Data Preprocessing Pipeline Documentation
This document details the comprehensive data preprocessing pipeline implemented for the medical diagnosis system. The pipeline handles multiple data types, implements sophisticated balancing techniques, and prepares data for both training and inference.
Table of Contents
Data Pipeline Overview
Base Architecture
The preprocessing pipeline is built around two main components:
GoogleDrivePathManager
: Manages data paths and directory structuresMedicalDataset
: Handles data loading and preprocessing
Data Flow
- Raw data loading from JSON files
- Initial validation and cleaning
- Feature extraction and normalization
- Data balancing
- Training/validation/test split preparation
Feature Processing
Evidence Processing
- Vocabulary Creation: Creates standardized evidence vocabulary from all cases
- Evidence Types:
- Binary symptoms (208 types)
- Categorical symptoms (10 types)
- Multi-choice symptoms (5 types)
Demographic Features
- Age normalization: Scaled to [0,1] range
- Sex encoding: Binary (M=1, F=0)
- Feature alignment with medical standards
Statistical Characteristics
- Average evidence markers per case: 13.56 (σ = 5.06)
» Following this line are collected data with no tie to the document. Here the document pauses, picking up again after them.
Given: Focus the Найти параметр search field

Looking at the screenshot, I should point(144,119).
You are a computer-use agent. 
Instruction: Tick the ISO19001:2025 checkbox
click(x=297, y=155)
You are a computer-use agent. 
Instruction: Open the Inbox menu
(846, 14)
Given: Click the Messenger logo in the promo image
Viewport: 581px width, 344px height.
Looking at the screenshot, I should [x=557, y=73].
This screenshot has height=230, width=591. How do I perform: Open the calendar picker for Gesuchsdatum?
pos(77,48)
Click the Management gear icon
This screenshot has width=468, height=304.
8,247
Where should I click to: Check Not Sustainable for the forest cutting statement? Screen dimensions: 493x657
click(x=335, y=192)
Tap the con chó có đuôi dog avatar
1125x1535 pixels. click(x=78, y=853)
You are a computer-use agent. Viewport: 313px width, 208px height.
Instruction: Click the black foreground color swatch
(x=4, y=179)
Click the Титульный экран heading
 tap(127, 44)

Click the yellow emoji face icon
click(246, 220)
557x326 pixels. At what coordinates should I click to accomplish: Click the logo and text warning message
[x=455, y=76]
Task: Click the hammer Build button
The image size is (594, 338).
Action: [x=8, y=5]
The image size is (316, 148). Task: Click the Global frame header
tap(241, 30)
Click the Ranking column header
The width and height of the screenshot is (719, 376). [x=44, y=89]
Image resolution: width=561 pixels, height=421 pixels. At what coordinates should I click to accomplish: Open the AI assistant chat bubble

- Average symptoms per case: 10.07 (σ = 4.69)
- Average antecedents per case: 3.49 (σ = 2.23)
Data Balancing
Hybrid Balancing Strategy
The pipeline implements a sophisticated hybrid balancing approach:
SMOTE (Synthetic Minority Over-sampling Technique)
- Applied to well-represented conditions (≥10 samples)
- Parameters:
- k_neighbors: 5
- random_state: 42
Random Oversampling
- Applied to rare conditions (<10 samples)
- Preserves original feature relationships
Balance Monitoring
- Pre-balancing class distribution tracking
- Post-balancing validation
- Distribution equality checks
Dataset Management
Data Splits
- Training: 103,189 cases
- Validation: 17,197 cases
- Testing: 17,199 cases
Case Structure
Each preprocessed case contains:
- Normalized demographic data
- Encoded evidence features
- Primary diagnosis label
- Differential diagnosis probabilities
- Original feature mappings for traceability
State Management
- Comprehensive tracking of:
- Covered evidence sets
- Response histories
- Condition assessments
- Question queue status
Quality Controls
Validation Checkpoints
Input Data Validation
- Data type checking
- Range validation
- Missing value detection
Feature Validation
- Normalization bounds checking
- Encoding consistency verification
- Relationship preservation validation
Output Validation
- Class distribution verification
- Feature correlation preservation
- Synthetic sample quality assessment
Error Handling
- Comprehensive error logging
- Data integrity checks
- Automatic correction for common issues
- Exception handling with detailed reporting
Implementation Notes
Key Considerations
- Maintenance of medical terminology consistency
- Preservation of symptom relationships
- Handling of rare conditions
- Performance optimization for large datasets
Best Practices
- Regular validation of preprocessing results
- Monitoring of class distributions
- Documentation of preprocessing decisions
- Version control of preprocessing parameters
Note: This documentation reflects the preprocessing pipeline implementation as of January 2025. For the most recent updates, please check the repository history.